Указание 1
Выведите все строки записей, содержащие слово «chart».

Фрагмент текста
________

Текст книги "Перевёрнутый полумесяц"
Автор книги: Иржи Ганзелка
Соавторы: Мирослав Зикмунд
Жанр:
Путешествия и география
сообщить о нарушении
Текущая страница: 26 (всего у книги 29 страниц)
Прощай, Триполи!
Триполи – город настолько яркий и своеобразный, что было бы грешно не воспользоваться кинокамерой. Решив так, мы тем самым выбрали себе твердый орешек! Снимать арабов за их повседневными занятиями отнюдь не мед. Они страдают, особенно в городах, с одной стороны, манией величия, с другой – чувством неполноценности, комплексом, на первый взгляд непостижимым. Это наследие колониального и полуколониального прошлого. Они стыдятся унижения и нищеты, в которых неповинны. И в то же время в них чаще проявляется комплекс силы, подогреваемый речами ведущих государственных деятелей.
– Вы говорите, что киносъемки будут для вас твердым орешком? Это будет пустая трата времени, вот увидите!
– Вы их зря не пугайте, тут ведь люди тоже разумные, они поймут, что вы приехали не смеяться над их нищетой, а хотите им добра.
– Я их знаю, стоит только вытащить аппарат – и ничего хорошего из этого не выйдет!

________

Указание 2
Воспроизведите дословно фрагмент текста от «Триполи – город» до «ведущих государственных деятелей.».

Строки данных

________

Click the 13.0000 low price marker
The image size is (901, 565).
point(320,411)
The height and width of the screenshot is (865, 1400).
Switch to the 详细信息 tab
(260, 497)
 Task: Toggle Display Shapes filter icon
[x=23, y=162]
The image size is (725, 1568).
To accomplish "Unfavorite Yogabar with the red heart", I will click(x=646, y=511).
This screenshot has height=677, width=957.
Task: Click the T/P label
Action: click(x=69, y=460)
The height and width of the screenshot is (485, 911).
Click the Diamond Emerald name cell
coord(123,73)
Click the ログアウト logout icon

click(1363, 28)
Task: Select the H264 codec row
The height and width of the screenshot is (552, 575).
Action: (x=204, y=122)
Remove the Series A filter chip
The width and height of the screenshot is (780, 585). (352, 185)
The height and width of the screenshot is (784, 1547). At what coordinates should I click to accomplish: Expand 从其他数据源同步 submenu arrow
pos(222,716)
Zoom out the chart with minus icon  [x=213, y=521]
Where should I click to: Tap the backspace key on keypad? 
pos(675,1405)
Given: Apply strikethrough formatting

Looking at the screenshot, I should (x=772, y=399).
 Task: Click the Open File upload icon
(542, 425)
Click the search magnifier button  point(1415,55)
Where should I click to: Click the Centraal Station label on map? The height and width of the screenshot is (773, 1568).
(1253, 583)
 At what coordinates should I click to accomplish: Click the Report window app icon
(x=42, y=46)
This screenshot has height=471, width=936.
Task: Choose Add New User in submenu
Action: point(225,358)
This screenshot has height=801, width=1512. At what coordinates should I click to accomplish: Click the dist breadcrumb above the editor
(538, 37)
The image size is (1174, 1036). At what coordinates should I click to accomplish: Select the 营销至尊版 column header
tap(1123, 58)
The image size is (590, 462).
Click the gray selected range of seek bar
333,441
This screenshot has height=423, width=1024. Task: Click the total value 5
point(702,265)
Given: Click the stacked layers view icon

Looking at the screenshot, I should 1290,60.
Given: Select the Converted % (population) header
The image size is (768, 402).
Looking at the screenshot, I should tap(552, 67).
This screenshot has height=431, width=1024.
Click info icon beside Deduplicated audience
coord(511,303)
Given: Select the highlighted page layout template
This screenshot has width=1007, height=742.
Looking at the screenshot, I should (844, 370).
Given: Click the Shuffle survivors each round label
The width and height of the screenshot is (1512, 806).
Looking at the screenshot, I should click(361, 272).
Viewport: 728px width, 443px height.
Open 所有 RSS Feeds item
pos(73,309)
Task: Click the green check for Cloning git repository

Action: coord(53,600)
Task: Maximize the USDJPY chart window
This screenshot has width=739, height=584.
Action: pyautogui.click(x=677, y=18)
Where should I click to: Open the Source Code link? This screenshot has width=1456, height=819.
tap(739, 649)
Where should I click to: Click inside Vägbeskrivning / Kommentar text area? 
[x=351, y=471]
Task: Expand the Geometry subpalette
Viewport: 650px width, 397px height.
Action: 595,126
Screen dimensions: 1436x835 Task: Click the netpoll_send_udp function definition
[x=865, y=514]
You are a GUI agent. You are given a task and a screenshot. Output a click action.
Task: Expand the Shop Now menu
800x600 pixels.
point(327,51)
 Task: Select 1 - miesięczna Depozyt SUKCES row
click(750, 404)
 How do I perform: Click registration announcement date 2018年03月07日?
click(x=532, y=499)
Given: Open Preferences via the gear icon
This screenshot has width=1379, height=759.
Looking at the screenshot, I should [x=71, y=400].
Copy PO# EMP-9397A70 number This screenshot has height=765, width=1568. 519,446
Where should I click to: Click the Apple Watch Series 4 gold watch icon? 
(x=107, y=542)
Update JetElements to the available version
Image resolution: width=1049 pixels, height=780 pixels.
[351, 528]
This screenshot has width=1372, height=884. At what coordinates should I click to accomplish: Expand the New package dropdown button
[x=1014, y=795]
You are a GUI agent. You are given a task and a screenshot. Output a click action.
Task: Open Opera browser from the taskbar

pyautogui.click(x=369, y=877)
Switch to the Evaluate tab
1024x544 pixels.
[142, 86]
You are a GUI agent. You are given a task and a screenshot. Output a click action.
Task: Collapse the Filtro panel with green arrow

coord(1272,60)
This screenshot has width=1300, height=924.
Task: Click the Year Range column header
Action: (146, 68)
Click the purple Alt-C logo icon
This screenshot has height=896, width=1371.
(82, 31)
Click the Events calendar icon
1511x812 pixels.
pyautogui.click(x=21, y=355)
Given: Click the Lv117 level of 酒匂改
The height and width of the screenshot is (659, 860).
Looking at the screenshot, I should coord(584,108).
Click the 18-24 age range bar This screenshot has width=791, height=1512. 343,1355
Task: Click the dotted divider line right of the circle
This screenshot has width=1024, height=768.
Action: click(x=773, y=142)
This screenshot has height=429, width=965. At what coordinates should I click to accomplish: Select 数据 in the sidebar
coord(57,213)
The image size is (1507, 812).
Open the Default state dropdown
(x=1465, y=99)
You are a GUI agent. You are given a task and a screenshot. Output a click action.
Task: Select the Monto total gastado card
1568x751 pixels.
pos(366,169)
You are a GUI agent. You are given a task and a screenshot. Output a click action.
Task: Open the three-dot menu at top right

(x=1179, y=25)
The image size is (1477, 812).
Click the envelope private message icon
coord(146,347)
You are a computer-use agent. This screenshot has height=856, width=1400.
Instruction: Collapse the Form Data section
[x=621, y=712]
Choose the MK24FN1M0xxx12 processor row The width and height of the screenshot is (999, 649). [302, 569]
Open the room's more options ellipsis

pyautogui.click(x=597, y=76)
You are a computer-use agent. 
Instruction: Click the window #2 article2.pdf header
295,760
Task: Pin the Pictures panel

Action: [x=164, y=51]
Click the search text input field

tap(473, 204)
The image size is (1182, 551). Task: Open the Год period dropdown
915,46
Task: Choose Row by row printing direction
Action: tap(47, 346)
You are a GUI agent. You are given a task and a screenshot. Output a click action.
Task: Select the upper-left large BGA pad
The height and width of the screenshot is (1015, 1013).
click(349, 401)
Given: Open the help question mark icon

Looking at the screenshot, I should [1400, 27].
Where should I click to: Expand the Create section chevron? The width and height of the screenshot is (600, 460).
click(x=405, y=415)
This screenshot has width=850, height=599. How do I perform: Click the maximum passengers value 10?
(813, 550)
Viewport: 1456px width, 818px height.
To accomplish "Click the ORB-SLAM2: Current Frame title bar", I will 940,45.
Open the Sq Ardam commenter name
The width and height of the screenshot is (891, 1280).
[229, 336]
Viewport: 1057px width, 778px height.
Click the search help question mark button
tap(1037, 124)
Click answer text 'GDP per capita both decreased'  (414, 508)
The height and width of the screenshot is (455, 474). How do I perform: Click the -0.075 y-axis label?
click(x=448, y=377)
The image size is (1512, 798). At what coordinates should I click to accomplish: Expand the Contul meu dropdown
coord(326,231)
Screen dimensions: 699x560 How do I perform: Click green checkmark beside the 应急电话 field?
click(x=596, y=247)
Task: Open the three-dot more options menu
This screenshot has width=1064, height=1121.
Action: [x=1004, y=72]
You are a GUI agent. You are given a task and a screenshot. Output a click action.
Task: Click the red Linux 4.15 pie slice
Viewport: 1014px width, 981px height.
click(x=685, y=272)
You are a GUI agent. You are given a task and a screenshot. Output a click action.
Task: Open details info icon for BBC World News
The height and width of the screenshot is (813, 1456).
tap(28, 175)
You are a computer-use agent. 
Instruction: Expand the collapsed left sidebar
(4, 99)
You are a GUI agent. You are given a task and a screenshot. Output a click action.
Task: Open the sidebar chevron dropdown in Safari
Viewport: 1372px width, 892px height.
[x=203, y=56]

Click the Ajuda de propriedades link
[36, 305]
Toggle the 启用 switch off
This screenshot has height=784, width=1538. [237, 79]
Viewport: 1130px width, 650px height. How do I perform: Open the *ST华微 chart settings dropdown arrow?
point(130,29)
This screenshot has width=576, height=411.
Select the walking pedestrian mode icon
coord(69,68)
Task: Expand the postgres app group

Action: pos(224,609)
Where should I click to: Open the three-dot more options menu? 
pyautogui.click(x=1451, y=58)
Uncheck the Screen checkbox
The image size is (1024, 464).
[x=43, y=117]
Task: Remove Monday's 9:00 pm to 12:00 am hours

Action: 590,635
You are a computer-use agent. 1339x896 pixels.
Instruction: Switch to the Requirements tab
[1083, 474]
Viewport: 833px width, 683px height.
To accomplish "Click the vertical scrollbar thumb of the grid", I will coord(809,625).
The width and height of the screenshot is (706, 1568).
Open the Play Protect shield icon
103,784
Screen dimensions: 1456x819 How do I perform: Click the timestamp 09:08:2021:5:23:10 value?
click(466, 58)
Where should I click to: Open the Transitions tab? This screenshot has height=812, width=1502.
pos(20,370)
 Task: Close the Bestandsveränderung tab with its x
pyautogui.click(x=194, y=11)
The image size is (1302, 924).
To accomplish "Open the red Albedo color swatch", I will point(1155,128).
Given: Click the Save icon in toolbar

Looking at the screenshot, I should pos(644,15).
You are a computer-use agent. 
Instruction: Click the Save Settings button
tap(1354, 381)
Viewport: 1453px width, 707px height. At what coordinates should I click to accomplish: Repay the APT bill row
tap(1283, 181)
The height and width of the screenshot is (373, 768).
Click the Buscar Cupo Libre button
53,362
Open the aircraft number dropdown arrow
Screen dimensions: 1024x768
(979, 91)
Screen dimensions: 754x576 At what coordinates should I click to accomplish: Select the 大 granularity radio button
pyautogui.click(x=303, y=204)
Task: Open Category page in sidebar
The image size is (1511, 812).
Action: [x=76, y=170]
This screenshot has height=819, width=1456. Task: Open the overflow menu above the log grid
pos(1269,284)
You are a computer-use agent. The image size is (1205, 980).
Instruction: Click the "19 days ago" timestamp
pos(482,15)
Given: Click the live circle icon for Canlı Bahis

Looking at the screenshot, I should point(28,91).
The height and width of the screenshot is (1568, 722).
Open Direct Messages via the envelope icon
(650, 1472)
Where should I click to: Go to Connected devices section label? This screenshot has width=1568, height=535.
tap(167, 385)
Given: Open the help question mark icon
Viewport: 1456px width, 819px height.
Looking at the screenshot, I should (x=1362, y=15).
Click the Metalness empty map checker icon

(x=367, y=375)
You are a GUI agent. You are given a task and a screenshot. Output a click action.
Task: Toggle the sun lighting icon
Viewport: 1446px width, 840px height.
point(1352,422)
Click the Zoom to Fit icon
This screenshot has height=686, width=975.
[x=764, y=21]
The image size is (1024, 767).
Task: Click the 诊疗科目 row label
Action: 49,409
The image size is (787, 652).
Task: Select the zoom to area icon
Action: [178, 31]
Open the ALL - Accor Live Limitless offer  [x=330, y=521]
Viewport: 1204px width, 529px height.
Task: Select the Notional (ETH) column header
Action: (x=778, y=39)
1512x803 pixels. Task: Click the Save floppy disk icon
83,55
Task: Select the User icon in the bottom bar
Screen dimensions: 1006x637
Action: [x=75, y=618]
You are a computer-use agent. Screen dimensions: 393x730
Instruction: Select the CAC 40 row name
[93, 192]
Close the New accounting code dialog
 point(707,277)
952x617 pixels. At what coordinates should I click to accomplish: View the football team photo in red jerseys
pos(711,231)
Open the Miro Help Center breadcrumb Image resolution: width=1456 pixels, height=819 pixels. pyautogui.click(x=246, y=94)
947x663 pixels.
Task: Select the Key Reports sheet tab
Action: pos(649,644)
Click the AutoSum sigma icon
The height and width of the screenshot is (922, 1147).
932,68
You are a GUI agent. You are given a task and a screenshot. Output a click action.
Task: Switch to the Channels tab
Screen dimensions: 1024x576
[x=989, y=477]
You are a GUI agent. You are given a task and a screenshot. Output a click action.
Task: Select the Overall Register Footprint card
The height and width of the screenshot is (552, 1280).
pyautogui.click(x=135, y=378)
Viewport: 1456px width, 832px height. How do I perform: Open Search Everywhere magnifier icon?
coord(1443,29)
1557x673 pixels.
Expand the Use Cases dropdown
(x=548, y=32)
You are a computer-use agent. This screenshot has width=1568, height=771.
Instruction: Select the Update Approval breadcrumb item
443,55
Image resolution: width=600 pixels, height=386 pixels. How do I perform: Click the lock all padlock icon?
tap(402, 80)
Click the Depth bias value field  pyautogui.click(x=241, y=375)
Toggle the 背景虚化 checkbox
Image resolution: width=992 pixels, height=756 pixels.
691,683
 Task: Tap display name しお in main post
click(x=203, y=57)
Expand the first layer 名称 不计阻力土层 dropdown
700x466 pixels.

________

Ответ 1
Zoom out the chart with minus icon  [x=213, y=521]
Task: Maximize the USDJPY chart window
Viewport: 1130px width, 650px height. How do I perform: Open the *ST华微 chart settings dropdown arrow?

Ответ 2
Триполи – город настолько яркий и своеобразный, что было бы грешно не воспользоваться кинокамерой. Решив так, мы тем самым выбрали себе твердый орешек! Снимать арабов за их повседневными занятиями отнюдь не мед. Они страдают, особенно в городах, с одной стороны, манией величия, с другой – чувством неполноценности, комплексом, на первый взгляд непостижимым. Это наследие колониального и полуколониального прошлого. Они стыдятся унижения и нищеты, в которых неповинны. И в то же время в них чаще проявляется комплекс силы, подогреваемый речами ведущих государственных деятелей.